• [Исходный текст]
Конец победного лета принес неутешительный урожай в виде взаимных обвинений в лагере кавалеров. Королевская армия не была расколота таким очевидным соперничеством, как соперничество между Эсексом и Уоллером на стороне парламента, но была изъедена завистью и пронизана интригами. После возвращения королевы в каждом углу снова поднялся прежний заговорщицкий шепот. Она почти сразу стала ревновать к тому влиянию, которое имел на короля Руперт. После смерти Фолкленда государственным секретарем стал Джордж Дигби, и теперь он при помощи королевы вернул себе доминирующую роль в Королевском совете, которую утратил с появлением Руперта.

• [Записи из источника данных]
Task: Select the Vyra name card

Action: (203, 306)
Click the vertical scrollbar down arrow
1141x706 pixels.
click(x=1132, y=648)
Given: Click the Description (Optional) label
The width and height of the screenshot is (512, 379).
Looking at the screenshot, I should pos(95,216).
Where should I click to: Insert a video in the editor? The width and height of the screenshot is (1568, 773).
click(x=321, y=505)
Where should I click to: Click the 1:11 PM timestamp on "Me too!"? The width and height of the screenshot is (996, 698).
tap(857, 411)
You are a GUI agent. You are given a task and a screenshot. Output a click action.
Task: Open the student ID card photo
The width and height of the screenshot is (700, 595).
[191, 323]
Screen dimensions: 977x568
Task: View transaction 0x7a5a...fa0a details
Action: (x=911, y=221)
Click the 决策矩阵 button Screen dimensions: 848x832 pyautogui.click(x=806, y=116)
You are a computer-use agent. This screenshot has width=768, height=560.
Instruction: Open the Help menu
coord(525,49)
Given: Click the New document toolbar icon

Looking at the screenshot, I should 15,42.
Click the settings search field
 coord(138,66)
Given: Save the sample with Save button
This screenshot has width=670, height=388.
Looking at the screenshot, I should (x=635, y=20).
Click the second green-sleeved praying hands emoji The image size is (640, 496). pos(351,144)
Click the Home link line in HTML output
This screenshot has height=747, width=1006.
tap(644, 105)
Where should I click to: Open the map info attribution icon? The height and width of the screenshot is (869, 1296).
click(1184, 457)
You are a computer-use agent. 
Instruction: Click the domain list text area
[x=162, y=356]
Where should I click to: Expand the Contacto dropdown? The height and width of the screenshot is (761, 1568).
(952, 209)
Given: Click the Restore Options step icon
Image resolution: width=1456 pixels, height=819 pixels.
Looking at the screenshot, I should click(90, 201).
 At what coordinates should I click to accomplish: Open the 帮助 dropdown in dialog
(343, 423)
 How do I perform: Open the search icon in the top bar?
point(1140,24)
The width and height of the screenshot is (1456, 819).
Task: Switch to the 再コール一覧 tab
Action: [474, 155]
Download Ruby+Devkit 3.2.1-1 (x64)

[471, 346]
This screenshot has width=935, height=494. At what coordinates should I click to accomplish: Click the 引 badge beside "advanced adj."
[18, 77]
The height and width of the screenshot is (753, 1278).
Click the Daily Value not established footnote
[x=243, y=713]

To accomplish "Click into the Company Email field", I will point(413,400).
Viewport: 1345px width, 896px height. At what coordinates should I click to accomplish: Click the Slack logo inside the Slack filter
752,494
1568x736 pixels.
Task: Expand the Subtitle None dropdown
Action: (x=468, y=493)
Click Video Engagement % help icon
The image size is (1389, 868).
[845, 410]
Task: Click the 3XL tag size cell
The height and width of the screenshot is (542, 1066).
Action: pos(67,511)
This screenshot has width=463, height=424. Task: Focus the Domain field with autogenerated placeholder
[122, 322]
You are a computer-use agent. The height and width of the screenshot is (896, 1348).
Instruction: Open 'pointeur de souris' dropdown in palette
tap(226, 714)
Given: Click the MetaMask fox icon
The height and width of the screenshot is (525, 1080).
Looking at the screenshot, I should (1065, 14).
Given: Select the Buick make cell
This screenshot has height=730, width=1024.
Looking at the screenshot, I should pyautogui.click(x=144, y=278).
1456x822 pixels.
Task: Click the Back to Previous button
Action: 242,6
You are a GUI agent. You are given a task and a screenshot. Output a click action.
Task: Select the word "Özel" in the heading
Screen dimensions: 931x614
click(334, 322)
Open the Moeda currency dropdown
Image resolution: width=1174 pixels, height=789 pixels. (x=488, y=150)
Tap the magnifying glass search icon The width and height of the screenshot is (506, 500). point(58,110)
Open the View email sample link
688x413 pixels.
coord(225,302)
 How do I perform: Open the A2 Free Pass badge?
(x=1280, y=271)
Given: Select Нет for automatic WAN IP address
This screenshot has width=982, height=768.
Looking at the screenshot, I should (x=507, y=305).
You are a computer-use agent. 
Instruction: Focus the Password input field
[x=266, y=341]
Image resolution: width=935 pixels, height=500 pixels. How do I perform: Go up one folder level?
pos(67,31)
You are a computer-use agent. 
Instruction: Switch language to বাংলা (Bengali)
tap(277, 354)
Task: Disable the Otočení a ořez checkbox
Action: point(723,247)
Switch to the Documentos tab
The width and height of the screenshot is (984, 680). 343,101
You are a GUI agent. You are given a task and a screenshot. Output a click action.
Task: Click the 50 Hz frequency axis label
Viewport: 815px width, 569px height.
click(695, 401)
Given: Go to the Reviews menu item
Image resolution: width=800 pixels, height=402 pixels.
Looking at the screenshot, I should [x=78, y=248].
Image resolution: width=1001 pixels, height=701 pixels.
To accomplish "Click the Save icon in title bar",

• [Задание A] Объясните по отрывку о королевской армии, каким образом Джордж Дигби вернул себе доминирующую роль в Королевском совете. Ответ дайте в одном–трех предложениях.
• [Задание B] Выведите точную копию фрагмента из отрывка о королевской армии, начиная со слов «Конец победного лета» и заканчивая словами «с появлением Руперта.».
Эти записи для работы с отрывком не нужны.

• [Письменный ответ A] Джордж Дигби вернул себе доминирующую роль в Королевском совете при помощи королевы. Эту роль он утратил с появлением Руперта, а государственным секретарем стал после смерти Фолкленда.

• [Письменный ответ B]
Конец победного лета принес неутешительный урожай в виде взаимных обвинений в лагере кавалеров. Королевская армия не была расколота таким очевидным соперничеством, как соперничество между Эсексом и Уоллером на стороне парламента, но была изъедена завистью и пронизана интригами. После возвращения королевы в каждом углу снова поднялся прежний заговорщицкий шепот. Она почти сразу стала ревновать к тому влиянию, которое имел на короля Руперт. После смерти Фолкленда государственным секретарем стал Джордж Дигби, и теперь он при помощи королевы вернул себе доминирующую роль в Королевском совете, которую утратил с появлением Руперта.